Question

If y = (cosx²)², then \(\frac{dy}{dx}\) is equal to

• A. -4x sin2x²
• B. -x sinx²
• C. -2x sin2x²
• D. -x cos2x²

Answer 1

The Correct Option is C

Given: \( y = (\cos(x^2))^2 \)
We need to find \( \frac{dy}{dx} \).

Step 1: Simplifying the function
\( y = \cos^2(x^2) \) can be written as:
\[ y = (\cos(u))^2 \quad \text{where} \quad u = x^2 \]
Step 2: Applying chain rule
Using the chain rule, we differentiate \( y = (\cos(u))^2 \). First, differentiate the outer function: \[ \frac{d}{du} \left[ (\cos(u))^2 \right] = 2\cos(u) \cdot (-\sin(u)) \] So, we get: \[ \frac{dy}{du} = -2\cos(u)\sin(u) \] Next, differentiate \( u = x^2 \) with respect to \( x \): \[ \frac{du}{dx} = 2x \]
Step 3: Combining the results
Now applying the chain rule: \[ \frac{dy}{dx} = \frac{dy}{du} \times \frac{du}{dx} = -2\cos(x^2) \sin(x^2) \times 2x \] Simplifying: \[ \frac{dy}{dx} = -4x \cos(x^2) \sin(x^2) \]
Step 4: Final Answer
The expression simplifies to \( -2x \sin(2x^2) \) (since \( 2\sin(A)\cos(A) = \sin(2A) \)).

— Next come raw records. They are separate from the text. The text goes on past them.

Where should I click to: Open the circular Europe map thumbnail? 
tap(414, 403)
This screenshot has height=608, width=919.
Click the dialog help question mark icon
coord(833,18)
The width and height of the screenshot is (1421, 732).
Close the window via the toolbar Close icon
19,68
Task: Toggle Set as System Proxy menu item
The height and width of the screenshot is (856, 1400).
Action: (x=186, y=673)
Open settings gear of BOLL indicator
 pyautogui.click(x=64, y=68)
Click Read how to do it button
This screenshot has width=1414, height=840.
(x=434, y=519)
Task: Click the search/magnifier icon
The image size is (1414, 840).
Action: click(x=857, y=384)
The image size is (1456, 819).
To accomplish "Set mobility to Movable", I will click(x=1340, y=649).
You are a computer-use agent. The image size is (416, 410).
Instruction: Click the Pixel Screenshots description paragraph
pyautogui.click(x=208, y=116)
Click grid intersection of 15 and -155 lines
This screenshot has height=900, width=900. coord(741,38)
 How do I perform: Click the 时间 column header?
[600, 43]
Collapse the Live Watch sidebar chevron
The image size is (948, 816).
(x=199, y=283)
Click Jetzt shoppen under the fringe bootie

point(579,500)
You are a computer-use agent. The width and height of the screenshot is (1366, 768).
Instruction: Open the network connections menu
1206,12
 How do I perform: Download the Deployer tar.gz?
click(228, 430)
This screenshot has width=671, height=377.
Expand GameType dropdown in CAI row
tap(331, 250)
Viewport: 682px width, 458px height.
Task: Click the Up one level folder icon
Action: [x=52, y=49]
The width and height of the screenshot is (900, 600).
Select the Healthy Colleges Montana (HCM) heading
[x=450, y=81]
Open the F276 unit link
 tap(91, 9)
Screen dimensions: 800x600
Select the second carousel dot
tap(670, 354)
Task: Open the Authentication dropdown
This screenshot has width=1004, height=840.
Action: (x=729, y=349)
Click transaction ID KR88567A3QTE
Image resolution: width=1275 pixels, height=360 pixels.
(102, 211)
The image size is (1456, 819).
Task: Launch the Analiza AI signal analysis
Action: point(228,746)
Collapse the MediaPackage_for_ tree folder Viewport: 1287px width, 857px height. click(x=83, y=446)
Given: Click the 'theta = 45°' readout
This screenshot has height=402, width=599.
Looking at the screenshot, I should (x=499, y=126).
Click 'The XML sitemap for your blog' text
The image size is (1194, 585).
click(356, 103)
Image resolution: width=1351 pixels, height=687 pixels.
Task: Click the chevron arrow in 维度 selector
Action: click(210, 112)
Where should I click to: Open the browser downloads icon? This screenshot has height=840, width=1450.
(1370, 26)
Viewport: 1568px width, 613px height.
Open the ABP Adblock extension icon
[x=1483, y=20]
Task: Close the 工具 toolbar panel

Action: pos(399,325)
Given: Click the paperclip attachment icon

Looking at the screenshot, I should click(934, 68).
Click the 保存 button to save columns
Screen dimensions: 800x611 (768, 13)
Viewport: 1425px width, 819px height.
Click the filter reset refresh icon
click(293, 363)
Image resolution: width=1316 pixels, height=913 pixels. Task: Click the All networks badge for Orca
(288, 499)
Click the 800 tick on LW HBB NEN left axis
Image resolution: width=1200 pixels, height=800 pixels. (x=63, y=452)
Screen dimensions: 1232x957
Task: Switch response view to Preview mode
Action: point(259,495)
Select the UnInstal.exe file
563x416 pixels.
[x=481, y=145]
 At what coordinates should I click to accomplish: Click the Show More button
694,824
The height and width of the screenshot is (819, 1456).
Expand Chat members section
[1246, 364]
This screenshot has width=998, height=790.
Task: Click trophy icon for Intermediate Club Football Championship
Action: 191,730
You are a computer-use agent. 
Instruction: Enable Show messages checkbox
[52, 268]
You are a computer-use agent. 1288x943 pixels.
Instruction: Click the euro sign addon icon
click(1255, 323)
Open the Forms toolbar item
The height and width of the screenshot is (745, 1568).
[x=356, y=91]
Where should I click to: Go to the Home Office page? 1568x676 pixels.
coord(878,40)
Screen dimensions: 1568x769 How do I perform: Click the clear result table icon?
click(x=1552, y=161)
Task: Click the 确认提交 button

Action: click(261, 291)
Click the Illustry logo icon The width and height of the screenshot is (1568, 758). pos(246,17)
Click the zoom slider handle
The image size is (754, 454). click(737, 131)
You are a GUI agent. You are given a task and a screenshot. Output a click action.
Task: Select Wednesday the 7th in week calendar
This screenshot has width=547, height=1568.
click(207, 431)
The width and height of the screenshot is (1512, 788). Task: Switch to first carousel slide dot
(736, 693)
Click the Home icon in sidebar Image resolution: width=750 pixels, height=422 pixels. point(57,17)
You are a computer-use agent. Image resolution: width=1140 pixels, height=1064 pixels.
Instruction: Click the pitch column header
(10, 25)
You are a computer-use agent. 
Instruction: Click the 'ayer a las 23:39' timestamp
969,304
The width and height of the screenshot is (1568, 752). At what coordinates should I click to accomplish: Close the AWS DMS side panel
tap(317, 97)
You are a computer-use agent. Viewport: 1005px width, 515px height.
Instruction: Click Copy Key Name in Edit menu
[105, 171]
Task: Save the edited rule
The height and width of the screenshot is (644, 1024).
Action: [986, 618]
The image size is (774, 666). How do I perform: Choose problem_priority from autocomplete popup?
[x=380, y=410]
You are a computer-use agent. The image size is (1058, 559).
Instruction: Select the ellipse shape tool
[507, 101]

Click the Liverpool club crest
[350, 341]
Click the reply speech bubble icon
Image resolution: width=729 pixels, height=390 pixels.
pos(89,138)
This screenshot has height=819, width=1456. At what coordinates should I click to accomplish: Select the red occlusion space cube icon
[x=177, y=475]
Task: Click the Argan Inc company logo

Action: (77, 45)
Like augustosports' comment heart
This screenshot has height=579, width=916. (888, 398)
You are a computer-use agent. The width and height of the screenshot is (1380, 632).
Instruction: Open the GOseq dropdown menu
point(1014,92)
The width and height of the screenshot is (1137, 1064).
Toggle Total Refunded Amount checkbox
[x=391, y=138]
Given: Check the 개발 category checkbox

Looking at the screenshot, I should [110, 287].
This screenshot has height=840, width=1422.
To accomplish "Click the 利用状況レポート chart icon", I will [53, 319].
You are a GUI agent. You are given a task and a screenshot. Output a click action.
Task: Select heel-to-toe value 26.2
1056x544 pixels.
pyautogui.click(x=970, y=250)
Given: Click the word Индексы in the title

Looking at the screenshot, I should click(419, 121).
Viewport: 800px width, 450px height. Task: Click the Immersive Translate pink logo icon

The correct answer is (C).

Answer 2

Given \( y = (\cos x^2)^2 \), we want to find \( \frac{dy}{dx} \).

We can use the chain rule to differentiate this function. The chain rule states that if \( y = f(g(x)) \), then \( \frac{dy}{dx} = f'(g(x)) \cdot g'(x) \).

Let \( u = \cos x^2 \), so \( y = u^2 \). Then \( \frac{dy}{du} = 2u \).

Now we need to find \( \frac{du}{dx} \). Since \( u = \cos x^2 \), let \( v = x^2 \), so \( u = \cos v \). Then \( \frac{du}{dv} = -\sin v \).

And \( \frac{dv}{dx} = \frac{d}{dx}(x^2) = 2x \).

Now we can find \( \frac{du}{dx} \) using the chain rule: \( \frac{du}{dx} = \frac{du}{dv} \cdot \frac{dv}{dx} = (-\sin v)(2x) = -2x \sin x^2 \).

Finally, we can find \( \frac{dy}{dx} = \frac{dy}{du} \cdot \frac{du}{dx} = (2u)(-2x \sin x^2) = 2(\cos x^2)(-2x \sin x^2) = -4x \cos x^2 \sin x^2 \).

We can simplify this using the trigonometric identity \( 2 \sin \theta \cos \theta = \sin 2\theta \). So, \( \cos x^2 \sin x^2 = \frac{1}{2} \sin(2x^2) \).

Therefore, \( \frac{dy}{dx} = -4x \left( \frac{1}{2} \sin(2x^2) \right) = -2x \sin(2x^2) \).